Celebró sus sesiones desde noviembre de 680 hasta septiembre de 681 y asistieron a él aproximadamente 170 obispos. El Papa Agatón presenció la terminación; murió en enero de 681. Su sucesor fue León II (682-683), nuevamente siciliano. El concilio conforme con la epístola de Agatón, condenó la doctrina monotelista y declaró que en Cristo deben reconocerse dos «voluntades naturales y dos naturales modos de actuar, indivisos, incambiables, inseparables, inmezclables ». El patriarca de Antioquía, que permaneció en el error, fue destituido. El concilio anatemizó a los «causantes de la nueva herejía»: Sergio, Ciro y otros, entre ellos el Papa Honorio, «porque se ha encontrado que en su carta a Sergio ha seguido en todo la opinión de éste y ha aprobado su impía doctrina», o según fue formulado en el canon final, «que le ha seguido en sus errores». Como en la instrucción de los legados pontificios nada se contenía sobre la condenación de Honorio, ésta no se puede sin más atribuir a Roma.

En la confirmación del acuerdo del concilio por el emperador Constantino IV y el papa León II dice la redacción imperial, en griego: «que no se ha esforzado en conservar pura esta sede con la doctrina de la tradición apostólica, sino que mediante profano abandono ha permitido que sea mancillada la fe intacta» y en la redacción latina, más brevemente: «que no ha purificado esta sede con la doctrina de a tradición apostólica sino que ha intentado socavar mediante un profano abandono la fe intacta». Más suave, y con seguridad justamente, la participación del acuerdo del concilio por León II a los obispos españoles expresó «que no apagó desde un principio la llama de la doctrina herética, como convenía a la autoridad apostólica, sino que por negligencia la permitió aumentar».

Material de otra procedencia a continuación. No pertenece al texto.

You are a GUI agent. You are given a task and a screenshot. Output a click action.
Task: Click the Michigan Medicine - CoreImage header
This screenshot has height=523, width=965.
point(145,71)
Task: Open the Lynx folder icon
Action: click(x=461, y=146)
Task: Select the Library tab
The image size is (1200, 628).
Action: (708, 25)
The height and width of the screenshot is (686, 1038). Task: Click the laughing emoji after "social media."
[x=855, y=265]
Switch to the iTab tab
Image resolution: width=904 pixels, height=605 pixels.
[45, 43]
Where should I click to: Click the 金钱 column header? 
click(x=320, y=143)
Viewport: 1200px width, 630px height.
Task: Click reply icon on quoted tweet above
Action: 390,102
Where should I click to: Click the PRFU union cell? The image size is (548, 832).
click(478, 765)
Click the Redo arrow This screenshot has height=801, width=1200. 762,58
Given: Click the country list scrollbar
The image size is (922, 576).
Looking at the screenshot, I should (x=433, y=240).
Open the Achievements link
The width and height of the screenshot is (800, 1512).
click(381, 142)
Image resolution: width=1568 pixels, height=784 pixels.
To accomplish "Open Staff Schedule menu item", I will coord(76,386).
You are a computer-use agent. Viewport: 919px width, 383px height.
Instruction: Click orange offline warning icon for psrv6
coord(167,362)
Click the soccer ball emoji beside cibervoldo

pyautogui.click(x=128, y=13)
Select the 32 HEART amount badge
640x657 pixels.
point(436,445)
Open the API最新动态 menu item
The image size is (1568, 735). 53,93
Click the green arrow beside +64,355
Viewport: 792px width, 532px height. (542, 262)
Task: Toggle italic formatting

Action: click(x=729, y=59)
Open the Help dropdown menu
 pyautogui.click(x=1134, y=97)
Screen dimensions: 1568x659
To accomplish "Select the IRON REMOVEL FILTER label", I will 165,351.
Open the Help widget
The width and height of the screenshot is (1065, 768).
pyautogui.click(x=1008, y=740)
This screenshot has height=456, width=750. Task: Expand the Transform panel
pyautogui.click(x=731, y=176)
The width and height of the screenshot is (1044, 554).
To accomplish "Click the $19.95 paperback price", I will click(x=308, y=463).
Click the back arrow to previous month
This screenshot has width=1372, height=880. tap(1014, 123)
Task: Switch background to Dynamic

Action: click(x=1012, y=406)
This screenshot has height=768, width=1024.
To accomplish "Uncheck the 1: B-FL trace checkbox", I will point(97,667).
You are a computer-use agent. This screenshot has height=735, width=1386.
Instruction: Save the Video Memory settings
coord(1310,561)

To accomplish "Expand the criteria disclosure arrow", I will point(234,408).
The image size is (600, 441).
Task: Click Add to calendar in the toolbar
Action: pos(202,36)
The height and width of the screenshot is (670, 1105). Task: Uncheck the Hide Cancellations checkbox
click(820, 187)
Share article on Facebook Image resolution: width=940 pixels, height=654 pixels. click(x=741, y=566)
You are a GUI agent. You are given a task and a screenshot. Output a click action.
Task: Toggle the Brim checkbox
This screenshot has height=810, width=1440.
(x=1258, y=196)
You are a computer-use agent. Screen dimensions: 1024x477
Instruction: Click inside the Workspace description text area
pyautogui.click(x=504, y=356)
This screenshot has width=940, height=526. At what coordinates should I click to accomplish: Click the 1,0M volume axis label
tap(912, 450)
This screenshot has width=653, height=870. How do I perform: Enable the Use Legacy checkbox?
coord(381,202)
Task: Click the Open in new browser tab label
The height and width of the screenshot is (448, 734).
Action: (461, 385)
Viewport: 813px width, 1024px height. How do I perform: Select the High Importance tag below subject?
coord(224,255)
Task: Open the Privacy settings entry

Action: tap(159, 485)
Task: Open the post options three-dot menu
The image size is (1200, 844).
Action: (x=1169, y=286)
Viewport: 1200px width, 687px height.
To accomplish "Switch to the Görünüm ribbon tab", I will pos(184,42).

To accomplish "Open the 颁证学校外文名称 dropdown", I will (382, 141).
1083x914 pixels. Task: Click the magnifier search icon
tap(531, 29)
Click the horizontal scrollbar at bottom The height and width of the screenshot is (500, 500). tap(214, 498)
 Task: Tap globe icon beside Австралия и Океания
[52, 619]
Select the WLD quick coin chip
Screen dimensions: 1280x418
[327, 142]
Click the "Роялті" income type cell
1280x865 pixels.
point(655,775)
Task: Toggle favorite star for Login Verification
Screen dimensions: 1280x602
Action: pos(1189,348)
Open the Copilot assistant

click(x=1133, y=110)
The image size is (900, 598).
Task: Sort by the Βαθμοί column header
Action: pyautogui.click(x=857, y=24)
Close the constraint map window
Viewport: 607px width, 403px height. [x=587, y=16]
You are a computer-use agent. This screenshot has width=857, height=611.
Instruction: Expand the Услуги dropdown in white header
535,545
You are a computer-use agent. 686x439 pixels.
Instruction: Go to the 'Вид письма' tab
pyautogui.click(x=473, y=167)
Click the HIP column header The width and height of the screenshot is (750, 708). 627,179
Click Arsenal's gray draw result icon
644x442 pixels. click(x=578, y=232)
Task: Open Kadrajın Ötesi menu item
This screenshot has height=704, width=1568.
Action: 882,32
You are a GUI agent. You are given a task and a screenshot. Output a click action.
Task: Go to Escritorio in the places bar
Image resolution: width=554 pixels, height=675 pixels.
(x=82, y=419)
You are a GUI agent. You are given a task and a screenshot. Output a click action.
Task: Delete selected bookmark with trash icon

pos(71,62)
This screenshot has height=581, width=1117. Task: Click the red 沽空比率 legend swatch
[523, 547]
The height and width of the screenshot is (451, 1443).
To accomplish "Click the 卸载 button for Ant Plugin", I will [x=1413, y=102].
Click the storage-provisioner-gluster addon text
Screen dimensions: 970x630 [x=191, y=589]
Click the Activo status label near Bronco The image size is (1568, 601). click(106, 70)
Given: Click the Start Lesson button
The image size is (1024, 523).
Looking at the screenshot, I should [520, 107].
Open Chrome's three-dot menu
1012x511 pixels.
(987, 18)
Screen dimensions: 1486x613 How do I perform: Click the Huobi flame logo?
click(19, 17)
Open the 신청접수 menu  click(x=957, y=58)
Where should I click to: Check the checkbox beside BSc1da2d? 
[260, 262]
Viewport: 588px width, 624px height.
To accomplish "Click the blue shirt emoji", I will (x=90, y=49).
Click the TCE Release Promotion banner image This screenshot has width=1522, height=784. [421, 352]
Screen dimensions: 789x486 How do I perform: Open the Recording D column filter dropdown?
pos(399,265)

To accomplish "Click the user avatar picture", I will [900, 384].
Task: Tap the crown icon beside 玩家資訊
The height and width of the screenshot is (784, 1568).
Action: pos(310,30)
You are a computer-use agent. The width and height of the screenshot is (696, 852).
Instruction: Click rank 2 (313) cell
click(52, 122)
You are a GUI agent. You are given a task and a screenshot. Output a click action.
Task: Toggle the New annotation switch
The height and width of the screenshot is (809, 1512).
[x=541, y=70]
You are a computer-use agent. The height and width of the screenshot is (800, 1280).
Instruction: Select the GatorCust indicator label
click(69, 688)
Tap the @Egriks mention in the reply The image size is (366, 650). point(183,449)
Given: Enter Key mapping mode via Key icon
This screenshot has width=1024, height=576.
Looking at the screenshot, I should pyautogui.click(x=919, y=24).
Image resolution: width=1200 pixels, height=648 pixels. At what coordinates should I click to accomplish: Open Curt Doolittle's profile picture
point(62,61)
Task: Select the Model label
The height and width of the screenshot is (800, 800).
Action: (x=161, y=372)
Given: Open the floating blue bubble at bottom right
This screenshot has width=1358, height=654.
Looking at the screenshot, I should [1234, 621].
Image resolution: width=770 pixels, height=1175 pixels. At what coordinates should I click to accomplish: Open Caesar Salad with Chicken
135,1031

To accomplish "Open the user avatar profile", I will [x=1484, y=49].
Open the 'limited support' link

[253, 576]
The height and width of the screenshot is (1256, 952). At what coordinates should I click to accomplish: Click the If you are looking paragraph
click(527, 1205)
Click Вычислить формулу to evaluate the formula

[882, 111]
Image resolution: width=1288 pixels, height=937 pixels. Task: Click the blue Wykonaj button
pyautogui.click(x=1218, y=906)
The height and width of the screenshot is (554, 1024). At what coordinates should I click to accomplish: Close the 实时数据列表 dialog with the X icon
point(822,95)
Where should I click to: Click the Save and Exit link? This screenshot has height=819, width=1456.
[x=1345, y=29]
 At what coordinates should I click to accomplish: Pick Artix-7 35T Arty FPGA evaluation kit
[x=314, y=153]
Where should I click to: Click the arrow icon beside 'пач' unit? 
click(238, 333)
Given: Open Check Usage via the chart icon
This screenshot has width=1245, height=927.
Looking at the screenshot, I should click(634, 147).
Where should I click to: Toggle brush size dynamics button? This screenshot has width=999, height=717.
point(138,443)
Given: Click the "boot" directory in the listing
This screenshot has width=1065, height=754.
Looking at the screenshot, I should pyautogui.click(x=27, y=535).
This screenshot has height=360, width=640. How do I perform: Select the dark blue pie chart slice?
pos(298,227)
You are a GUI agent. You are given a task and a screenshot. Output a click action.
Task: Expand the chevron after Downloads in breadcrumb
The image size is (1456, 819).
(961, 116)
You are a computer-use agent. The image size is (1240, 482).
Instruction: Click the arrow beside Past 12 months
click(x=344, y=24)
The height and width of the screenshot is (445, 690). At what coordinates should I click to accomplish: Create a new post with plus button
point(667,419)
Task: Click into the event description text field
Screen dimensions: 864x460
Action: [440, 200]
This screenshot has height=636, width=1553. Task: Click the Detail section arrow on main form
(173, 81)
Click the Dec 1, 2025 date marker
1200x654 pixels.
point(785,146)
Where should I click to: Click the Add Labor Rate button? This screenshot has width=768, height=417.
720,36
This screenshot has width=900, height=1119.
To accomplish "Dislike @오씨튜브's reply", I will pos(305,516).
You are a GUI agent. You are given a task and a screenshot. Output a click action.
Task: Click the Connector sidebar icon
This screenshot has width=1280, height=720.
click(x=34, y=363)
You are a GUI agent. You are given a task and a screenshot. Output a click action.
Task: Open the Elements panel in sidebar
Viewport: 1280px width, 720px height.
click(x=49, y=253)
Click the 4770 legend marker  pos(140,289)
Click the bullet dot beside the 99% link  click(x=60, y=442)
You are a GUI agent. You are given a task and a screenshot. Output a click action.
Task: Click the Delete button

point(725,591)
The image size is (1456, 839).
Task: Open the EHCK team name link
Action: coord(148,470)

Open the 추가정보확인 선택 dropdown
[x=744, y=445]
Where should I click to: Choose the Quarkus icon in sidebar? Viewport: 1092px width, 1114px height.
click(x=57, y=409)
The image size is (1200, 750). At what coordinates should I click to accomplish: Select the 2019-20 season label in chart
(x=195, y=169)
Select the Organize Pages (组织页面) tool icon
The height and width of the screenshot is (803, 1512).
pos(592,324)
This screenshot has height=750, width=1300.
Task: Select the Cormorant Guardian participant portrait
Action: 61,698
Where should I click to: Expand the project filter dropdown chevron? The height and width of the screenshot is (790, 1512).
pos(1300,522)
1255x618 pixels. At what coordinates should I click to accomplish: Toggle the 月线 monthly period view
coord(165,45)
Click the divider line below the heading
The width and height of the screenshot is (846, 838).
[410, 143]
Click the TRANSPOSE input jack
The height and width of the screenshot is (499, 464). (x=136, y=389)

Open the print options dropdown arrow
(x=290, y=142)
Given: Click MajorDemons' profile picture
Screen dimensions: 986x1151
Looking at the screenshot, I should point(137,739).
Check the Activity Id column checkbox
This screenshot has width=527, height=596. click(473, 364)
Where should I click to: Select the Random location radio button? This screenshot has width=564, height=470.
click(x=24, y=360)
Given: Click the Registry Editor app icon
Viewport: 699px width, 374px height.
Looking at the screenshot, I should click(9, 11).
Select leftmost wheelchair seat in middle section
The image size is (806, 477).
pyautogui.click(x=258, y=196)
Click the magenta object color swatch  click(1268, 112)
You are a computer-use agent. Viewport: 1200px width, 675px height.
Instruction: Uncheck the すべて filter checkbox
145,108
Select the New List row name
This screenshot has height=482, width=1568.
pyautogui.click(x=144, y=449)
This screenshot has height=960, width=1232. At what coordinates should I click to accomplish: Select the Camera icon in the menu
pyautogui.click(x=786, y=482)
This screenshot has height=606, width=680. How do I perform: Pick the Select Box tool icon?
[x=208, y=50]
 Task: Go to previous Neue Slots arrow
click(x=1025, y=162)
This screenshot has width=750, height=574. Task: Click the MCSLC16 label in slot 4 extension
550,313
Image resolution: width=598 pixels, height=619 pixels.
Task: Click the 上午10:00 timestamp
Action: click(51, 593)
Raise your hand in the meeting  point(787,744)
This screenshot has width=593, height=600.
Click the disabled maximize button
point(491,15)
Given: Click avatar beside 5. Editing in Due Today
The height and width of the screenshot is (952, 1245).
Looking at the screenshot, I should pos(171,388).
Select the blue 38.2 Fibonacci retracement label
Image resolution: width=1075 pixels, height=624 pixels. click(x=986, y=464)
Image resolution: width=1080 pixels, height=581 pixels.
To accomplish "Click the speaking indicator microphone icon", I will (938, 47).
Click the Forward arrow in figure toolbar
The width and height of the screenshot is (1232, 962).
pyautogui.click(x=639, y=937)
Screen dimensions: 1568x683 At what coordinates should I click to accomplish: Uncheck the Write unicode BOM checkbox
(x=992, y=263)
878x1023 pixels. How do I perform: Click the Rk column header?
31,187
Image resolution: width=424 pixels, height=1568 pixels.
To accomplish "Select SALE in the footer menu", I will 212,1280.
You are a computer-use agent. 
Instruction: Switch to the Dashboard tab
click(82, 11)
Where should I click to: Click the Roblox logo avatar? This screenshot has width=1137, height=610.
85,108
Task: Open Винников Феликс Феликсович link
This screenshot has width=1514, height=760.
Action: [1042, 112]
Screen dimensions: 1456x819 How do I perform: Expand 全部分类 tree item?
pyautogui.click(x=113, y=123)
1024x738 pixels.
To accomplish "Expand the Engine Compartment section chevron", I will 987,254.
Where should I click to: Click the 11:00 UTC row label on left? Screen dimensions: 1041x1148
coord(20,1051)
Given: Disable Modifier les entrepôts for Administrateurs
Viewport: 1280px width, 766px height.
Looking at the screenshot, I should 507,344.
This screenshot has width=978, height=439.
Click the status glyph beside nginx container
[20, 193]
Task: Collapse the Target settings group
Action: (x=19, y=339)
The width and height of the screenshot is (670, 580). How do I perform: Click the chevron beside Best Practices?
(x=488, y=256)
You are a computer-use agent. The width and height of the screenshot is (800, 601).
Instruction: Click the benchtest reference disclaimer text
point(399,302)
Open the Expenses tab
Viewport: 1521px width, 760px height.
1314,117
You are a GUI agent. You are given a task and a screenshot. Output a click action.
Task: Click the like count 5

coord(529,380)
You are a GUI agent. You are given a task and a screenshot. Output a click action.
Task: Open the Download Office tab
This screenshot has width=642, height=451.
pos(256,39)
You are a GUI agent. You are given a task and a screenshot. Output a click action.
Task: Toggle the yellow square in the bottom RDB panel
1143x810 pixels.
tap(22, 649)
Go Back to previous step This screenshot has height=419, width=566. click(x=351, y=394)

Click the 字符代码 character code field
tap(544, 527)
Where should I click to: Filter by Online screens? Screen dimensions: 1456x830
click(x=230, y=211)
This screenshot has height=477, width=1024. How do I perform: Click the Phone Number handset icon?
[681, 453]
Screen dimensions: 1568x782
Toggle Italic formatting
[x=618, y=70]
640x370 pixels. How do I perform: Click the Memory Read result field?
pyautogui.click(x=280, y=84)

La decisión del sexto concilio general significa el fin de las diferencias cristológicas, o sea de las luchas en torno al problema de la unión de las dos naturalezas en Cristo. El error se extinguió, salvo en un pequeño resto, aislado, de cristianos de lengua siria, que se agrupaban en torno al monasterio de san Marón en el Líbano. Los maronitas se han adherido nuevamente a Roma en el siglo XII.

La condenación de Honorio con esta claridad no se había conseguido sin el influjo de los orientales, participantes casi exclusivos en el concilio, los cuales deseaban descargar sobre el Papa romano toda la responsabilidad. Esta condenación se ha grabado profundamente en la memoria de la Iglesia, y se comprende que tuviese más tarde un importante papel en la discusión sobre la autoridad dogmática del Papa hasta el Concilio Vaticano. Como revelan las propias declaraciones de Honorio, él entreveía la verdadera doctrina. No fue de ningún modo un hereje en el actual y riguroso sentido de la palabra, que antiguamente tenía uno más general; el juicio del concilio sobre él fue más bien demasiado enérgico que enteramente justo.